これを男女の違い(差別ではなく)と狭義に
読まないよう留意がいる。陰陽のはたらきが
事となって顕れるとこうなるという一形態だ。
そして、古代から生活の基本がほぼ変わらない、
その本質を読み取ると興味深い。
男女に分けた両方の仕事が、生きるために
不可欠な衣食住を成り立たせる。
人の暮らしの基本を表している。

しかし千年数百年かけてそれらの意味を
人の世は変えてきた。
いまや土を耕すことが生活から切り離され
土も虫たちも生命を亡くしつつある。
自然も額縁の中の絵のように扱っている。



道元「典座教訓」にある細やかな決まりは
表現は異なるが宗徳経の教えにも重なるので
すんなりと入ってくる。
むずかしいことではなくあたりまえのこと。
そうしたほうがどれほどよい結果を生むかと
いうことをこうしてじっとしている時間には
なおさらわかる。

典座教訓は食事のみならず、人が命の原点を
思い出す方法を教えたものともいえる。
それがなければ祖霊供養も神仏祭祀もまた
意味をなさないのである。
典座は僧堂の役目の一つで食事と湯茶の仕事を
担う。
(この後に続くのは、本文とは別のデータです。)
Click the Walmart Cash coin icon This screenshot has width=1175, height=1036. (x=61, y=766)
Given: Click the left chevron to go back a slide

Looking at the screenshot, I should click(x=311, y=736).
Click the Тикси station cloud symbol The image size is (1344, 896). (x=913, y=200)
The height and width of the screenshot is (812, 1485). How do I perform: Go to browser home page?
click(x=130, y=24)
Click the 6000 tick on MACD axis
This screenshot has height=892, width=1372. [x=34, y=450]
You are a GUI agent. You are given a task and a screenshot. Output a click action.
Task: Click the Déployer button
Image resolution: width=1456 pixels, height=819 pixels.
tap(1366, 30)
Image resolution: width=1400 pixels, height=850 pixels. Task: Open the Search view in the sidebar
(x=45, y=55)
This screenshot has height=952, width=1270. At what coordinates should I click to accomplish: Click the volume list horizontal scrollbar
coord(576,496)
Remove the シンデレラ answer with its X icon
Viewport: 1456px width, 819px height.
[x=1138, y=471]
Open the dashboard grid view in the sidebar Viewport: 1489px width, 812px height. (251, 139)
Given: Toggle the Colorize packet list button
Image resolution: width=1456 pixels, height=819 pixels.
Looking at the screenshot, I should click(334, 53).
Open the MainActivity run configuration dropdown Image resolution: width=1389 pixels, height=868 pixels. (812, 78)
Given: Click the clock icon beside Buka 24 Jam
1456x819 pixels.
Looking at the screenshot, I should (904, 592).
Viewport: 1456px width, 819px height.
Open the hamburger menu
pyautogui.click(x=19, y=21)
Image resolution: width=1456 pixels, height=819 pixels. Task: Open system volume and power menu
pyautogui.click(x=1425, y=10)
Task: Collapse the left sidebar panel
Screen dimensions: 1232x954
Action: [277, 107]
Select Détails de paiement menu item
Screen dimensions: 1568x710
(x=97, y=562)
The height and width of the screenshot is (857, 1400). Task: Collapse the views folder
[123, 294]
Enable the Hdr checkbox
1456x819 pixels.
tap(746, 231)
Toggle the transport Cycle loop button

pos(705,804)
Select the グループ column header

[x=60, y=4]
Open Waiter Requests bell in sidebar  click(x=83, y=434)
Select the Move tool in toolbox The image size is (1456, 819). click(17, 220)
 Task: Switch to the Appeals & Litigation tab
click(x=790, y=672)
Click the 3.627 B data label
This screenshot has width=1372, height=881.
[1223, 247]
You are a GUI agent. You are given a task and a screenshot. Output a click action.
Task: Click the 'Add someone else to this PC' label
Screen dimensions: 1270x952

大勢の僧侶の命を養う大事な係である。

典座の務めの困難はまずは一日たりとも休みが
ないこと、一日どころか四六時中、離れていい
ということはない。それを難儀に思わずにする
にはなぜそこにいるのかを思い定めていること
かと思う。

求道心がないのに地味で質素で面倒な料理を
他者のために作り続けることはできない。
他者に喜んで食してもらうことを喜びとする
利他心が自然に備わって料理という小さな仕事に
大宇宙を感得するようになる。

さと芋の皮を薄く剥くというのはあたりまえのこと
だと思っていたが、テレビに出ている料理家が
器用に包丁を使うけれどもずいぶんと分厚く
芋の形が残らないくらいに剥いてザルに投げ
入れていくのに驚いたことがあった。
さと芋に触れるとそれを思いだすことがある。

料理ほど心が表れやすい仕事はないと思う。
見栄えよくおいしくできるのがいいという
のではない。典座の仕事から教えられるのは
心からそれを扱い生かし、拵えているか
ということの大事さだ。
だから集中しなくてはできない。
考え事やよそ見をしていては失敗する。
食べる人のことを思って作らず自分の為すこと
に没頭してもだめである。
落ち着き、よく頭をめぐらし、ていねいに
行う。なにより清潔でなくてはならない。

朝食が終われば昼を、昼が終われば夕食を
そして明日のことを備えておく。
こういうことを惓ことなく何年も何十年も
やるのだから、悟りの域に達しもしようと
思う。
また途中投げ出しても、また戻ってやる
ということができればそうすればいい。
許されればありがたい事だが、山門を追われ
戻る道などまあ実際にはない。



山中のわが家のそばには道場があって週末には
人が訪れる。
食事をする台所もある。
そこで三食を拵えて食し森庭仕事などをして
我が身と我が身を置いた空間を観る。
利害と我欲から離れることは難しいので
あえて自然のなかで、見て見ず、触れて触れず
という時間を過ごすのである。
無心になってといっても‥‥作為的にならず、
そこに在るだけということ。
それがとても難しい。

先生は道場でいくらしくじっても怠けても
教えている先生のほうがそれらをぜんぶ
受け止めておられるようだ。
俗世の濁りや醜さの類はニュートリノみたいに
通過させ何をも滞留させない。
私の身体はその反対に、醜悪さと憎悪を
受け止め満身創痍といったところか。
あのギリギリとした痛みが走った時、
自分が何に対して怒るのかを思い知った。
それがとても悲しいのだった。

人は怒ることも悲しむこともある。
理不尽にも遭遇する。
それをどう乗り越えようかと思い
自分をなだめながらの帰り道だった。

自分自身を許すことが一番難しい。
できない分、何ごとにも感謝する。
それで折り合っていくかと思った。
母を思うと母はずっとそうしてきたのでは
なかったろうかと思った。



病はようやく癒えたけれども自分が
負った傷の深さに気づいた。
器が小さく、ただただ未熟なのである。

森は樹々の緑が日々濃くなっていく。
もう梅雨に入った。
バラも咲き、芍薬も大輪をつけ、
甘くて優美な香りを放っている。